» **Work instruction**
Select every line below containing the word "Enable".

== == ==

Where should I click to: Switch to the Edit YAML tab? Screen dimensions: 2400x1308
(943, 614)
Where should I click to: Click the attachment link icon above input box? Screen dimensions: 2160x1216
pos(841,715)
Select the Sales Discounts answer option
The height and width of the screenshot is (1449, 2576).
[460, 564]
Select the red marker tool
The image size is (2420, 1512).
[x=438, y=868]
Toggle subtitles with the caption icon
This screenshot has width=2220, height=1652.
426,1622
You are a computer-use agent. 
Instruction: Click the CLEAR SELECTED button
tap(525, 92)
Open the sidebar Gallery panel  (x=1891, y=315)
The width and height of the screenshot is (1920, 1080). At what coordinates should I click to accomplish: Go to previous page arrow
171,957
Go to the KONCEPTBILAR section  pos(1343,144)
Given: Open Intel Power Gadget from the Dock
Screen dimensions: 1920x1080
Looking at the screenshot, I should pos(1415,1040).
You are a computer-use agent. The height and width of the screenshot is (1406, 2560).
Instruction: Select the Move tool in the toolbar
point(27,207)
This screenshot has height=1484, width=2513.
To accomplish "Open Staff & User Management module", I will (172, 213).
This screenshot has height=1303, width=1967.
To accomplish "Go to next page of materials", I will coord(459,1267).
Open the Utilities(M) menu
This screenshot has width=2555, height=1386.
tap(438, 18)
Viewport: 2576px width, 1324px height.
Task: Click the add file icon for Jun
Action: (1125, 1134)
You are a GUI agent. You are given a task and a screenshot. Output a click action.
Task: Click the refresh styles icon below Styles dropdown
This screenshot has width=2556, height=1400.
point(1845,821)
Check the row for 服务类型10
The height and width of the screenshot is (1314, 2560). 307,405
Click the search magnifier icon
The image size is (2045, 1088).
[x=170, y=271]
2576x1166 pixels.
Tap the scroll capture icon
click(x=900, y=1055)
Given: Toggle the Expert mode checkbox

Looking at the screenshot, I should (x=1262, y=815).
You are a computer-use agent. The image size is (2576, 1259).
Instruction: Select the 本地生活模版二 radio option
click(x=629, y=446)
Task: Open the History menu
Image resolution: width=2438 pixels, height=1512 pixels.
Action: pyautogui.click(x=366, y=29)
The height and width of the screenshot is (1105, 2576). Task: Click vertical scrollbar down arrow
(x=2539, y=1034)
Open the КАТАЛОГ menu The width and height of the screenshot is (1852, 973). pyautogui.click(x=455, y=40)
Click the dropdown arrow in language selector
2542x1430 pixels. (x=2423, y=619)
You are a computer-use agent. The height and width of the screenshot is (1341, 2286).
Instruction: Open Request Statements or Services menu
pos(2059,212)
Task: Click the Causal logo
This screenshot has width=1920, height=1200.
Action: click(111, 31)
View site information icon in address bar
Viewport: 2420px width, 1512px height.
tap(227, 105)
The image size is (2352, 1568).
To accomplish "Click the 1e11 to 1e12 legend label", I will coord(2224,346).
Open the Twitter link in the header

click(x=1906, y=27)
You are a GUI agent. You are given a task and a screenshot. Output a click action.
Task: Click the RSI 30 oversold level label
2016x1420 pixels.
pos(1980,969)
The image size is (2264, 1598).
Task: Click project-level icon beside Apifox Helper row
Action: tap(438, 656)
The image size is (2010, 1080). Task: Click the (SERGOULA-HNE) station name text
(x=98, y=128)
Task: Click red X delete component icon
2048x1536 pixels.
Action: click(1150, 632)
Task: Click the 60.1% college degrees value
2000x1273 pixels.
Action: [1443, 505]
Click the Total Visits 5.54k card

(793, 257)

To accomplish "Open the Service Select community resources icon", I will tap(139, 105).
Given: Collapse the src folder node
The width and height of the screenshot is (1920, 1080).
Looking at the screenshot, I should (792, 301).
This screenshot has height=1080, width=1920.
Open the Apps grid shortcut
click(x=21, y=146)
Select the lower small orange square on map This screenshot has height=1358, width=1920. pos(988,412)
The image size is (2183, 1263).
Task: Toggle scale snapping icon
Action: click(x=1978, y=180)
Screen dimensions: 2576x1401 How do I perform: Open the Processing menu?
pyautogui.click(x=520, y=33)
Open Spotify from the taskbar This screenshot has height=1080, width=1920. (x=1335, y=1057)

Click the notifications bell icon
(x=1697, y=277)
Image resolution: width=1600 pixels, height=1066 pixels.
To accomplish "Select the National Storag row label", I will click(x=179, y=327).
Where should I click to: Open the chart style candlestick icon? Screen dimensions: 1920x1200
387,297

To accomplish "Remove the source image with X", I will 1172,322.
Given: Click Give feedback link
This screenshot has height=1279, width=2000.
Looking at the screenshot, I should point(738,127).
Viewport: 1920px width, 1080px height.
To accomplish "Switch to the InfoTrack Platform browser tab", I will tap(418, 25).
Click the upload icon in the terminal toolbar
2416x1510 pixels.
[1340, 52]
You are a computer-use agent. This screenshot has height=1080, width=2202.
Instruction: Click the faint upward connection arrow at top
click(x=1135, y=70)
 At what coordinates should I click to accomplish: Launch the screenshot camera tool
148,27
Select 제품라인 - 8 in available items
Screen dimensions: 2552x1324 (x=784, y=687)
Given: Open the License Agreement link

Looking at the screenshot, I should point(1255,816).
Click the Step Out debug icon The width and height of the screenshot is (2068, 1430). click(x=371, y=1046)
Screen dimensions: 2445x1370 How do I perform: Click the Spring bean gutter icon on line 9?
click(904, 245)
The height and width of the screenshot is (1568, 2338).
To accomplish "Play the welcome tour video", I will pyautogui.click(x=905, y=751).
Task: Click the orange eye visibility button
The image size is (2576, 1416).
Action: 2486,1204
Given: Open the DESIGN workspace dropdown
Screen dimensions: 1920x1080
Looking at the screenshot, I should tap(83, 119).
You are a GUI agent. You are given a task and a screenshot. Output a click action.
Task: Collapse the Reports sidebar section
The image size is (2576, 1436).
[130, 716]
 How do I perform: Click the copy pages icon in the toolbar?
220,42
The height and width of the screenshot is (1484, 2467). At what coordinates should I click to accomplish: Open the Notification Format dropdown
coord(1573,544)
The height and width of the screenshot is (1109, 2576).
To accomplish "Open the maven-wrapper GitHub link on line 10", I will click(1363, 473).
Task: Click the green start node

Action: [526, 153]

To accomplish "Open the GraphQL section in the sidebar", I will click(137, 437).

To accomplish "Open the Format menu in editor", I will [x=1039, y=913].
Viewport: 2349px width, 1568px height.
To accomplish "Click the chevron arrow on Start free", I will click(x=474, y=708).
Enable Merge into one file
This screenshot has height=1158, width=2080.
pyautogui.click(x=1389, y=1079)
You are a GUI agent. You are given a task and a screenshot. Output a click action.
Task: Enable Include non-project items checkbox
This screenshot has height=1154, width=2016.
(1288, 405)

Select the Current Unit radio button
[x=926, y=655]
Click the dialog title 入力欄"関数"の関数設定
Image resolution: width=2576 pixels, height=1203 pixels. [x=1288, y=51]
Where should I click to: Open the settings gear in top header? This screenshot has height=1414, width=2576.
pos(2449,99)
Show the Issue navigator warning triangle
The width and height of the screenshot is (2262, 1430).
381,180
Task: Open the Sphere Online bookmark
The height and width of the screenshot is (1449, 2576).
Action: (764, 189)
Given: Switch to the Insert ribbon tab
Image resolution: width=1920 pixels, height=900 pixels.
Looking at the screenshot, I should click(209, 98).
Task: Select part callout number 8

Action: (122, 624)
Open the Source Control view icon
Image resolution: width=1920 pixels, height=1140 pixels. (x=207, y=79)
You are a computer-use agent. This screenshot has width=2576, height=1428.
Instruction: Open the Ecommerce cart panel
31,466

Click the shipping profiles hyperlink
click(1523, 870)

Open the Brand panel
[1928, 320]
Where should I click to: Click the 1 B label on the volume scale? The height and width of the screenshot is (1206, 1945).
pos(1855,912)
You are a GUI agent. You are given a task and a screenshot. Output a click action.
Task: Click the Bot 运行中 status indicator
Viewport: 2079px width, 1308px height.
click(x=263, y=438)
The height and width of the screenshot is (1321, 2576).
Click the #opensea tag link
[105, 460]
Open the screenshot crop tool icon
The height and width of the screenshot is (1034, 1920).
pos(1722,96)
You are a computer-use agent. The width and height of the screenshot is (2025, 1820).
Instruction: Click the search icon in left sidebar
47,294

== == ==

» **Response to this task**
Enable Merge into one file
Task: Enable Include non-project items checkbox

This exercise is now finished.